▶ [Stated goal] Set down exactly the lines from the records starting at the one containing "Viewport: 1092px width, 1092px height." and ending at the one containing "I will pos(220,212).".

▶ [Task input]
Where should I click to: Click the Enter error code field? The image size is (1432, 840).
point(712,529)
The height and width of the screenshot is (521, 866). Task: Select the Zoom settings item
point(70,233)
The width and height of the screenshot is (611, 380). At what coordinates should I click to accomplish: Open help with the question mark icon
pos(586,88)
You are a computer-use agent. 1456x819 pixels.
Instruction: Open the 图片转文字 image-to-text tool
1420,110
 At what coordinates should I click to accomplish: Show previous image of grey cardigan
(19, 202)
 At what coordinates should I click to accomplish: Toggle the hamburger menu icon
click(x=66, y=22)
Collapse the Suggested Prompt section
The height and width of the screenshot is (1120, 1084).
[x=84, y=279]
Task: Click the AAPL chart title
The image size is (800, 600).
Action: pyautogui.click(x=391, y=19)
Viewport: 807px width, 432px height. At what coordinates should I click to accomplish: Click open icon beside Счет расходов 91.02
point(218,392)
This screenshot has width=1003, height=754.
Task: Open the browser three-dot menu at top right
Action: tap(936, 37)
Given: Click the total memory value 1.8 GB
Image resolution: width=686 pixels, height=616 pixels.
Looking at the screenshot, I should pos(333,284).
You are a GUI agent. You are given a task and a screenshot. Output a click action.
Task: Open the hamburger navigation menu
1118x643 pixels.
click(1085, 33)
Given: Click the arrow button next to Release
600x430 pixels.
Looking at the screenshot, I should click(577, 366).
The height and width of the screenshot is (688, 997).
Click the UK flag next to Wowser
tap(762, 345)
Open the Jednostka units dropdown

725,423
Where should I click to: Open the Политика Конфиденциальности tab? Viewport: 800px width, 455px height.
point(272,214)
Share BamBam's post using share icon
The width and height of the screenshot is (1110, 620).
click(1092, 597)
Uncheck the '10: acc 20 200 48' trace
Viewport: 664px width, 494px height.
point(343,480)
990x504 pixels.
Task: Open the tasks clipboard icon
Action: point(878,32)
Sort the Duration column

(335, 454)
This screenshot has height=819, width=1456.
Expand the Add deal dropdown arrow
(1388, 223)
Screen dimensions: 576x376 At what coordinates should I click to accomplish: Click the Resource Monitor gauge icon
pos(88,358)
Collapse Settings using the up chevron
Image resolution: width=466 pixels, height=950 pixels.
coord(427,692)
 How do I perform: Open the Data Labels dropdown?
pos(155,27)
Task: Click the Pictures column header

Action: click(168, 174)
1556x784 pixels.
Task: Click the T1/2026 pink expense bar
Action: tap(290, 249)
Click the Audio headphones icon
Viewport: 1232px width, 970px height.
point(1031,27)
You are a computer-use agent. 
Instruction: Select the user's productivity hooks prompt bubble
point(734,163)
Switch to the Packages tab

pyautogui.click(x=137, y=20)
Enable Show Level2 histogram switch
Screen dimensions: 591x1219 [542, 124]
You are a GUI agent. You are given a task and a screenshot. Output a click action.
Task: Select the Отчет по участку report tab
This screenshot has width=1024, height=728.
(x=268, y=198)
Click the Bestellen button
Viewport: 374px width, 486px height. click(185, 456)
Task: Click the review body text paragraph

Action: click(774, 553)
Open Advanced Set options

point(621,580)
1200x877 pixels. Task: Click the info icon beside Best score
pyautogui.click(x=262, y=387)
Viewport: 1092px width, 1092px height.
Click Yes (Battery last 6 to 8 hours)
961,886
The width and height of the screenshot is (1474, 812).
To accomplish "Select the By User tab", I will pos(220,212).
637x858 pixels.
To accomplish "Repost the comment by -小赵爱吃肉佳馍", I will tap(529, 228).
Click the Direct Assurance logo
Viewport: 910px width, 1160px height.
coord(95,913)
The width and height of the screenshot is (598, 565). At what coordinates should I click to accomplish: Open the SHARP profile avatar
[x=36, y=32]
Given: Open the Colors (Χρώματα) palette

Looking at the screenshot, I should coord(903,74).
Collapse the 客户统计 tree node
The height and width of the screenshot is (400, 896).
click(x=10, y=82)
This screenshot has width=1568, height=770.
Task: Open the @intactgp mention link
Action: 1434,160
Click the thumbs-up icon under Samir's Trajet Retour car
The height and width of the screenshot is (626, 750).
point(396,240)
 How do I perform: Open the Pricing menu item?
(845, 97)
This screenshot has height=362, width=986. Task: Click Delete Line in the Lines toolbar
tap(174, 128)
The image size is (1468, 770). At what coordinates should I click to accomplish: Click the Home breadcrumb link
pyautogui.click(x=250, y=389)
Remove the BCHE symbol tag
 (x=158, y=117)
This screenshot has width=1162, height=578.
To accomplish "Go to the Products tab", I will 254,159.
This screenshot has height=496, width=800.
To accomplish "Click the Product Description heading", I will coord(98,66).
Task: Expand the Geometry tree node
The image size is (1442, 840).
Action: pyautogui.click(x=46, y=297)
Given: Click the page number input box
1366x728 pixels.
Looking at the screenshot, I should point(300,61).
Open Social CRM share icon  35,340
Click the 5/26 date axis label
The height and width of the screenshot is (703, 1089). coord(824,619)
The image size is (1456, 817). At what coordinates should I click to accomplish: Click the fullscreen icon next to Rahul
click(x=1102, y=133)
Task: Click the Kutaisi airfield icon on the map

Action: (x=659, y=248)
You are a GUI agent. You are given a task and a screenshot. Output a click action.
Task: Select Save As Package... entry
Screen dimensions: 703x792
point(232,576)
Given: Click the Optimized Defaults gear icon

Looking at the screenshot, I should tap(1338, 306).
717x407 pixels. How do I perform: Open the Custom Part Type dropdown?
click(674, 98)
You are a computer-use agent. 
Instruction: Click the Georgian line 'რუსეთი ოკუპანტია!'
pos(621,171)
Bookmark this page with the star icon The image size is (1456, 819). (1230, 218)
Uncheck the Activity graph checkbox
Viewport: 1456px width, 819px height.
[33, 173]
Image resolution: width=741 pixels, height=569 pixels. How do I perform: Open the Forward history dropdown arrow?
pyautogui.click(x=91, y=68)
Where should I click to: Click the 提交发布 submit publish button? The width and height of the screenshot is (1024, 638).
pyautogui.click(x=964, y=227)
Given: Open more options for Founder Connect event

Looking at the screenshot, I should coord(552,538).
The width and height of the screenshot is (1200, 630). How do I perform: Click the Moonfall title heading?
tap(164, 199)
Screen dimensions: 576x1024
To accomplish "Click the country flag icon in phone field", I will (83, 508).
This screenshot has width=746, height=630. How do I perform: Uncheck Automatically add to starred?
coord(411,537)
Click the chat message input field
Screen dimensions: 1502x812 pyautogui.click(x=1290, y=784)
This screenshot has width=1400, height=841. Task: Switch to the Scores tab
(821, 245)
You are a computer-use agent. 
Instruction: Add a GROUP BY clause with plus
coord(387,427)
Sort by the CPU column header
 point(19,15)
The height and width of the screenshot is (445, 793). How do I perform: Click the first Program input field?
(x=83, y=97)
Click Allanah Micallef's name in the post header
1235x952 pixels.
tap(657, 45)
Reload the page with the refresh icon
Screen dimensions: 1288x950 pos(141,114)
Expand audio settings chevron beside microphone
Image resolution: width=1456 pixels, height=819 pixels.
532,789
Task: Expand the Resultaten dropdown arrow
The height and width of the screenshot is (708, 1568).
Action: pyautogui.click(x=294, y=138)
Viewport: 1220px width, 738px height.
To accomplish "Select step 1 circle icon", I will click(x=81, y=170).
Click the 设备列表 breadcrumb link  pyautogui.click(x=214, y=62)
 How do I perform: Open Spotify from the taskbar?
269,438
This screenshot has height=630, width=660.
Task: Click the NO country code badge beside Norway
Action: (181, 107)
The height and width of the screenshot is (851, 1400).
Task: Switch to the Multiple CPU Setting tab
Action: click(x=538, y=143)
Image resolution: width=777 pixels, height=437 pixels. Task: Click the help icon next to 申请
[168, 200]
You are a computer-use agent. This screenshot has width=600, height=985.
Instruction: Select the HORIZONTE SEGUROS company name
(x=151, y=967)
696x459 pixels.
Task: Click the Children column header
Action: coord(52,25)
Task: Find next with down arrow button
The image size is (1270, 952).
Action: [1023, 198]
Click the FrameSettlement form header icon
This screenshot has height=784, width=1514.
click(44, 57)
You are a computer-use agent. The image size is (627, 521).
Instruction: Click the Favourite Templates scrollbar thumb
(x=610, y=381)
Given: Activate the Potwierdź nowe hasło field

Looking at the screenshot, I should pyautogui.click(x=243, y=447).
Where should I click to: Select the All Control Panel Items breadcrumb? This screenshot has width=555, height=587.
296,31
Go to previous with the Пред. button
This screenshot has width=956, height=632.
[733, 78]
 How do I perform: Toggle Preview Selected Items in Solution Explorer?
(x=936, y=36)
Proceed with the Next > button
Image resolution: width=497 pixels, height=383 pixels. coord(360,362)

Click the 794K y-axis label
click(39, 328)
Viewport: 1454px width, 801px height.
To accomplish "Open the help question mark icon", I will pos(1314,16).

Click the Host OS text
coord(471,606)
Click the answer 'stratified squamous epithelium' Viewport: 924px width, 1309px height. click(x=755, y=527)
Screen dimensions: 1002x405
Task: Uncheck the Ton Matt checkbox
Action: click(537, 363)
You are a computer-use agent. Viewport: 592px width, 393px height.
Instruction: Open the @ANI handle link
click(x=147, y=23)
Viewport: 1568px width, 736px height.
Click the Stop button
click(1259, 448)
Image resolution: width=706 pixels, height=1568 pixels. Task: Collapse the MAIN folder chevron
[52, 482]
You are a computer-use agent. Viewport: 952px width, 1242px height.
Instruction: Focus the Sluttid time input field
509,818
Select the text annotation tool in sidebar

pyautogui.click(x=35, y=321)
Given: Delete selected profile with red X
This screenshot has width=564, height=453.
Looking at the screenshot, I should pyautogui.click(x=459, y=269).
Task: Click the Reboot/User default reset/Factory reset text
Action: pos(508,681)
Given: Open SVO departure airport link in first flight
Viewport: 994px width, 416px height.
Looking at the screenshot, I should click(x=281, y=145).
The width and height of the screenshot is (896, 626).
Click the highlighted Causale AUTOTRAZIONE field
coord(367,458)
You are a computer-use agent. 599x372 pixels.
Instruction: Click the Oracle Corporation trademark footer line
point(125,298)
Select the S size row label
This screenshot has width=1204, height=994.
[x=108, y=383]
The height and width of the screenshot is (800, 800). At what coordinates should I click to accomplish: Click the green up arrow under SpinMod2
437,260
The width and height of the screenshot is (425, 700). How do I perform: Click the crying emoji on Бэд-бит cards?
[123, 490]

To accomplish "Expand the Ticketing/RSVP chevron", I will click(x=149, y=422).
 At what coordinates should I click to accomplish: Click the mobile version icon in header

▶ [The response]
Viewport: 1092px width, 1092px height.
Click Yes (Battery last 6 to 8 hours)
961,886
The width and height of the screenshot is (1474, 812).
To accomplish "Select the By User tab", I will pos(220,212).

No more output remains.